◆ **WORK REQUIRED**:
When you transcribe the records that follow, reproduce each line exactly as given.

◆ **DATA LISTING**:
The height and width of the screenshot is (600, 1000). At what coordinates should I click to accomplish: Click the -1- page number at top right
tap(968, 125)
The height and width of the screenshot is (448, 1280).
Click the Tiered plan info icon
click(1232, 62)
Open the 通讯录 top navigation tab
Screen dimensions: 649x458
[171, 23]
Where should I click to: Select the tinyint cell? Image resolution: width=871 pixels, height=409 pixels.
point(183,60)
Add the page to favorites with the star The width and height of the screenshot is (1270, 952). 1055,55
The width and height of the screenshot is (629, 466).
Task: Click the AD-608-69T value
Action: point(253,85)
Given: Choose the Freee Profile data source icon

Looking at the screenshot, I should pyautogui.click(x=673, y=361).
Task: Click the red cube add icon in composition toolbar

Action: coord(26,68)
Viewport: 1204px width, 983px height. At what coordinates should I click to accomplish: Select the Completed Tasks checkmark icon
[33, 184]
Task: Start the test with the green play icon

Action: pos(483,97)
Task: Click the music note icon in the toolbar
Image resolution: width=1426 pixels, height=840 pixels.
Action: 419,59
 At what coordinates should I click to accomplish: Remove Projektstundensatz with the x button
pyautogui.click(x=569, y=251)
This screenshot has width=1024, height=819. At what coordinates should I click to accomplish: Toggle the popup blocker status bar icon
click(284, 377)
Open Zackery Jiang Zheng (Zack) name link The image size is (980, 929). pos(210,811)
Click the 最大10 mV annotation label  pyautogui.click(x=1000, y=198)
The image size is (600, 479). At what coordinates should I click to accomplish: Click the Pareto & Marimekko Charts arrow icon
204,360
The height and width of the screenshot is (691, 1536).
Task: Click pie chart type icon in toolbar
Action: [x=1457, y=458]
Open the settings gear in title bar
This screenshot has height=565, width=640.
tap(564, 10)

◆ **ANSWER FOR THIS EXERCISE**:
The height and width of the screenshot is (600, 1000). At what coordinates should I click to accomplish: Click the -1- page number at top right
tap(968, 125)
The height and width of the screenshot is (448, 1280).
Click the Tiered plan info icon
click(1232, 62)
Open the 通讯录 top navigation tab
Screen dimensions: 649x458
[171, 23]
Where should I click to: Select the tinyint cell? Image resolution: width=871 pixels, height=409 pixels.
point(183,60)
Add the page to favorites with the star The width and height of the screenshot is (1270, 952). 1055,55
The width and height of the screenshot is (629, 466).
Task: Click the AD-608-69T value
Action: point(253,85)
Given: Choose the Freee Profile data source icon

Looking at the screenshot, I should pyautogui.click(x=673, y=361).
Task: Click the red cube add icon in composition toolbar

Action: coord(26,68)
Viewport: 1204px width, 983px height. At what coordinates should I click to accomplish: Select the Completed Tasks checkmark icon
[33, 184]
Task: Start the test with the green play icon

Action: pos(483,97)
Task: Click the music note icon in the toolbar
Image resolution: width=1426 pixels, height=840 pixels.
Action: 419,59
 At what coordinates should I click to accomplish: Remove Projektstundensatz with the x button
pyautogui.click(x=569, y=251)
This screenshot has width=1024, height=819. At what coordinates should I click to accomplish: Toggle the popup blocker status bar icon
click(284, 377)
Open Zackery Jiang Zheng (Zack) name link The image size is (980, 929). pos(210,811)
Click the 最大10 mV annotation label  pyautogui.click(x=1000, y=198)
The image size is (600, 479). At what coordinates should I click to accomplish: Click the Pareto & Marimekko Charts arrow icon
204,360
The height and width of the screenshot is (691, 1536).
Task: Click pie chart type icon in toolbar
Action: [x=1457, y=458]
Open the settings gear in title bar
This screenshot has height=565, width=640.
tap(564, 10)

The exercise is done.